→ Directions for this task: Return every one of the following entries line for line, with no change to any character.

→ Listed records:

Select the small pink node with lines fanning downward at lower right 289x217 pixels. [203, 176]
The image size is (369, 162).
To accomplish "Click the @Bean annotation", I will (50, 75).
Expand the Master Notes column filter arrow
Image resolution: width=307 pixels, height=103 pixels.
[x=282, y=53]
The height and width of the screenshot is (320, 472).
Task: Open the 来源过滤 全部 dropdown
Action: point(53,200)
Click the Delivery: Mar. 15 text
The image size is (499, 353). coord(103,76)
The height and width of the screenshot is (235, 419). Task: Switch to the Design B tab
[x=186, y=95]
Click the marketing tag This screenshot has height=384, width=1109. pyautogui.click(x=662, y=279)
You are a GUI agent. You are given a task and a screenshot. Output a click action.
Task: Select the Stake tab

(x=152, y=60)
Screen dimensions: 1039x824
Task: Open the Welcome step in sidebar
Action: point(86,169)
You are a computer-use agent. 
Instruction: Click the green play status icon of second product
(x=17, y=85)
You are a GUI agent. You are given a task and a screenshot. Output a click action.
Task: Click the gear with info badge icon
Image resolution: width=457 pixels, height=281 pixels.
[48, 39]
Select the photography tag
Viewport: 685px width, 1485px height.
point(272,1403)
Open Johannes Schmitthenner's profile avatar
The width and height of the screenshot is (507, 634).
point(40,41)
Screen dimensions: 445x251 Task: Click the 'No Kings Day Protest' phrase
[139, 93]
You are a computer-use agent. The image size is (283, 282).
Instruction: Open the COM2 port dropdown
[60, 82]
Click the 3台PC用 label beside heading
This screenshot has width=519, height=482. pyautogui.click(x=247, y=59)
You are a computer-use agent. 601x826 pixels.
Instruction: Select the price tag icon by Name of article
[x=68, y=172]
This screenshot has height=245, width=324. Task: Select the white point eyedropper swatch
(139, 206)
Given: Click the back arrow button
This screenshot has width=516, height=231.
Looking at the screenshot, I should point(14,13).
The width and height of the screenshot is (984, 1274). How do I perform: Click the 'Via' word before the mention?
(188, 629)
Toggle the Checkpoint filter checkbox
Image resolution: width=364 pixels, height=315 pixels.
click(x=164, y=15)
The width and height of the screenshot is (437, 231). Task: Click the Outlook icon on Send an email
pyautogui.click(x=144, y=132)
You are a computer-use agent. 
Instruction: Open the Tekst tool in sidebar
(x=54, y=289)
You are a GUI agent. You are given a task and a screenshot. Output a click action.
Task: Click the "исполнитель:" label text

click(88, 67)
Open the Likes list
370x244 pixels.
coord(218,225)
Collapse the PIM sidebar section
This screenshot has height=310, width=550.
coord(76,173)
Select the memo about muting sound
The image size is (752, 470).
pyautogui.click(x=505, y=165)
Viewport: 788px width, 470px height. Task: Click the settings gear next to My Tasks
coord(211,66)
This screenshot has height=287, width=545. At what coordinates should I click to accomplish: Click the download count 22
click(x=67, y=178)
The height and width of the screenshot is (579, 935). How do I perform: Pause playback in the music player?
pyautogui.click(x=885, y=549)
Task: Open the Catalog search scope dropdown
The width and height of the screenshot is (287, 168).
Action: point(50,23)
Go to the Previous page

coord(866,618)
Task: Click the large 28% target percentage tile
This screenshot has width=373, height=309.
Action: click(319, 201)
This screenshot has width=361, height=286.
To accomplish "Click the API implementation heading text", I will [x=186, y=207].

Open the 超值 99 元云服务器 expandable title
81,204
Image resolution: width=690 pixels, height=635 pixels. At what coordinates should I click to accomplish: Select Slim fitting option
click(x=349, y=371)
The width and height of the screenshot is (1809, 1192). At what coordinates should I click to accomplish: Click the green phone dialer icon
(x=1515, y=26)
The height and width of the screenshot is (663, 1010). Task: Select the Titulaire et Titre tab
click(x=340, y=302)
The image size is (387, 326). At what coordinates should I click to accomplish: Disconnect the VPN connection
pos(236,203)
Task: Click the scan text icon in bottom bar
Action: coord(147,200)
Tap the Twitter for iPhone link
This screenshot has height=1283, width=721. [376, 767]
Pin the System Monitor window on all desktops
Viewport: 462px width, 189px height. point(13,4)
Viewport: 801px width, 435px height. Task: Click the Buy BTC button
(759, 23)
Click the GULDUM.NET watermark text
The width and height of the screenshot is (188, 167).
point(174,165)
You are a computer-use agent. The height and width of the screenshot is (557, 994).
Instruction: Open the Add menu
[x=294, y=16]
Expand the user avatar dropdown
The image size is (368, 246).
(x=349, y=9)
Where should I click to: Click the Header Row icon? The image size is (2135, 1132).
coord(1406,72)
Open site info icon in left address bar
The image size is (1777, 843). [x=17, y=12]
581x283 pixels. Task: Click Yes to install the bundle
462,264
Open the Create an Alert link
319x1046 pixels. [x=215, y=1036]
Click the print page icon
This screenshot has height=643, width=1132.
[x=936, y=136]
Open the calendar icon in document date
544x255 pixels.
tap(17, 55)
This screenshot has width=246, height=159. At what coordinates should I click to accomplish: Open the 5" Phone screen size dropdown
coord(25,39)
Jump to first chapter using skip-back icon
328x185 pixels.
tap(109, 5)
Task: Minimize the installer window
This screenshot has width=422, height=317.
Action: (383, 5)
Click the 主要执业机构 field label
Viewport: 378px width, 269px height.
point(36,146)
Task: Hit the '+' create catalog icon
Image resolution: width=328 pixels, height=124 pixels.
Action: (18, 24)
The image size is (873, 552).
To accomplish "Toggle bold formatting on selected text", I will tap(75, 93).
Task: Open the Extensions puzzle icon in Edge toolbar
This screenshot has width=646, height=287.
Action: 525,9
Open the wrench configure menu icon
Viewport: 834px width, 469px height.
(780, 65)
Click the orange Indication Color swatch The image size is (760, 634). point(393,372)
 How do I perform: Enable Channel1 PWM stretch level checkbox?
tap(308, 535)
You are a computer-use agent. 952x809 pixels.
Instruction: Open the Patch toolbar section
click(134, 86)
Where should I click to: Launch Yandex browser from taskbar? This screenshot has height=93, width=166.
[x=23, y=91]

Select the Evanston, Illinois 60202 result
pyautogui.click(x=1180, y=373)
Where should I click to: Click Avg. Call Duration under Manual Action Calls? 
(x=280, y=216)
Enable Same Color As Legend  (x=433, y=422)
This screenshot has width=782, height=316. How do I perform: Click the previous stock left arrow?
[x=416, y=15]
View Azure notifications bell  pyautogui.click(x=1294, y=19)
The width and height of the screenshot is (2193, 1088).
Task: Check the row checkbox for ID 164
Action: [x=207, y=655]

→ Task answer:
Select the small pink node with lines fanning downward at lower right 289x217 pixels. [203, 176]
The image size is (369, 162).
To accomplish "Click the @Bean annotation", I will (50, 75).
Expand the Master Notes column filter arrow
Image resolution: width=307 pixels, height=103 pixels.
[x=282, y=53]
The height and width of the screenshot is (320, 472).
Task: Open the 来源过滤 全部 dropdown
Action: point(53,200)
Click the Delivery: Mar. 15 text
The image size is (499, 353). coord(103,76)
The height and width of the screenshot is (235, 419). Task: Switch to the Design B tab
[x=186, y=95]
Click the marketing tag This screenshot has height=384, width=1109. pyautogui.click(x=662, y=279)
You are a GUI agent. You are given a task and a screenshot. Output a click action.
Task: Select the Stake tab

(x=152, y=60)
Screen dimensions: 1039x824
Task: Open the Welcome step in sidebar
Action: point(86,169)
You are a computer-use agent. 
Instruction: Click the green play status icon of second product
(x=17, y=85)
You are a GUI agent. You are given a task and a screenshot. Output a click action.
Task: Click the gear with info badge icon
Image resolution: width=457 pixels, height=281 pixels.
[48, 39]
Select the photography tag
Viewport: 685px width, 1485px height.
point(272,1403)
Open Johannes Schmitthenner's profile avatar
The width and height of the screenshot is (507, 634).
point(40,41)
Screen dimensions: 445x251 Task: Click the 'No Kings Day Protest' phrase
[139, 93]
You are a computer-use agent. The image size is (283, 282).
Instruction: Open the COM2 port dropdown
[60, 82]
Click the 3台PC用 label beside heading
This screenshot has width=519, height=482. pyautogui.click(x=247, y=59)
You are a computer-use agent. 601x826 pixels.
Instruction: Select the price tag icon by Name of article
[x=68, y=172]
This screenshot has height=245, width=324. Task: Select the white point eyedropper swatch
(139, 206)
Given: Click the back arrow button
This screenshot has width=516, height=231.
Looking at the screenshot, I should point(14,13).
The width and height of the screenshot is (984, 1274). How do I perform: Click the 'Via' word before the mention?
(188, 629)
Toggle the Checkpoint filter checkbox
Image resolution: width=364 pixels, height=315 pixels.
click(x=164, y=15)
The width and height of the screenshot is (437, 231). Task: Click the Outlook icon on Send an email
pyautogui.click(x=144, y=132)
You are a computer-use agent. 
Instruction: Open the Tekst tool in sidebar
(x=54, y=289)
You are a GUI agent. You are given a task and a screenshot. Output a click action.
Task: Click the "исполнитель:" label text

click(88, 67)
Open the Likes list
370x244 pixels.
coord(218,225)
Collapse the PIM sidebar section
This screenshot has height=310, width=550.
coord(76,173)
Select the memo about muting sound
The image size is (752, 470).
pyautogui.click(x=505, y=165)
Viewport: 788px width, 470px height. Task: Click the settings gear next to My Tasks
coord(211,66)
This screenshot has height=287, width=545. At what coordinates should I click to accomplish: Click the download count 22
click(x=67, y=178)
The height and width of the screenshot is (579, 935). How do I perform: Pause playback in the music player?
pyautogui.click(x=885, y=549)
Task: Open the Catalog search scope dropdown
The width and height of the screenshot is (287, 168).
Action: point(50,23)
Go to the Previous page

coord(866,618)
Task: Click the large 28% target percentage tile
This screenshot has width=373, height=309.
Action: click(319, 201)
This screenshot has width=361, height=286.
To accomplish "Click the API implementation heading text", I will [x=186, y=207].

Open the 超值 99 元云服务器 expandable title
81,204
Image resolution: width=690 pixels, height=635 pixels. At what coordinates should I click to accomplish: Select Slim fitting option
click(x=349, y=371)
The width and height of the screenshot is (1809, 1192). At what coordinates should I click to accomplish: Click the green phone dialer icon
(x=1515, y=26)
The height and width of the screenshot is (663, 1010). Task: Select the Titulaire et Titre tab
click(x=340, y=302)
The image size is (387, 326). At what coordinates should I click to accomplish: Disconnect the VPN connection
pos(236,203)
Task: Click the scan text icon in bottom bar
Action: coord(147,200)
Tap the Twitter for iPhone link
This screenshot has height=1283, width=721. [376, 767]
Pin the System Monitor window on all desktops
Viewport: 462px width, 189px height. point(13,4)
Viewport: 801px width, 435px height. Task: Click the Buy BTC button
(759, 23)
Click the GULDUM.NET watermark text
The width and height of the screenshot is (188, 167).
point(174,165)
You are a computer-use agent. The height and width of the screenshot is (557, 994).
Instruction: Open the Add menu
[x=294, y=16]
Expand the user avatar dropdown
The image size is (368, 246).
(x=349, y=9)
Where should I click to: Click the Header Row icon? The image size is (2135, 1132).
coord(1406,72)
Open site info icon in left address bar
The image size is (1777, 843). [x=17, y=12]
581x283 pixels. Task: Click Yes to install the bundle
462,264
Open the Create an Alert link
319x1046 pixels. [x=215, y=1036]
Click the print page icon
This screenshot has height=643, width=1132.
[x=936, y=136]
Open the calendar icon in document date
544x255 pixels.
tap(17, 55)
This screenshot has width=246, height=159. At what coordinates should I click to accomplish: Open the 5" Phone screen size dropdown
coord(25,39)
Jump to first chapter using skip-back icon
328x185 pixels.
tap(109, 5)
Task: Minimize the installer window
This screenshot has width=422, height=317.
Action: (383, 5)
Click the 主要执业机构 field label
Viewport: 378px width, 269px height.
point(36,146)
Task: Hit the '+' create catalog icon
Image resolution: width=328 pixels, height=124 pixels.
Action: (18, 24)
The image size is (873, 552).
To accomplish "Toggle bold formatting on selected text", I will tap(75, 93).
Task: Open the Extensions puzzle icon in Edge toolbar
This screenshot has width=646, height=287.
Action: 525,9
Open the wrench configure menu icon
Viewport: 834px width, 469px height.
(780, 65)
Click the orange Indication Color swatch The image size is (760, 634). point(393,372)
 How do I perform: Enable Channel1 PWM stretch level checkbox?
tap(308, 535)
You are a computer-use agent. 952x809 pixels.
Instruction: Open the Patch toolbar section
click(134, 86)
Where should I click to: Launch Yandex browser from taskbar? This screenshot has height=93, width=166.
[x=23, y=91]

Select the Evanston, Illinois 60202 result
pyautogui.click(x=1180, y=373)
Where should I click to: Click Avg. Call Duration under Manual Action Calls? 
(x=280, y=216)
Enable Same Color As Legend  (x=433, y=422)
This screenshot has width=782, height=316. How do I perform: Click the previous stock left arrow?
[x=416, y=15]
View Azure notifications bell  pyautogui.click(x=1294, y=19)
The width and height of the screenshot is (2193, 1088).
Task: Check the row checkbox for ID 164
Action: [x=207, y=655]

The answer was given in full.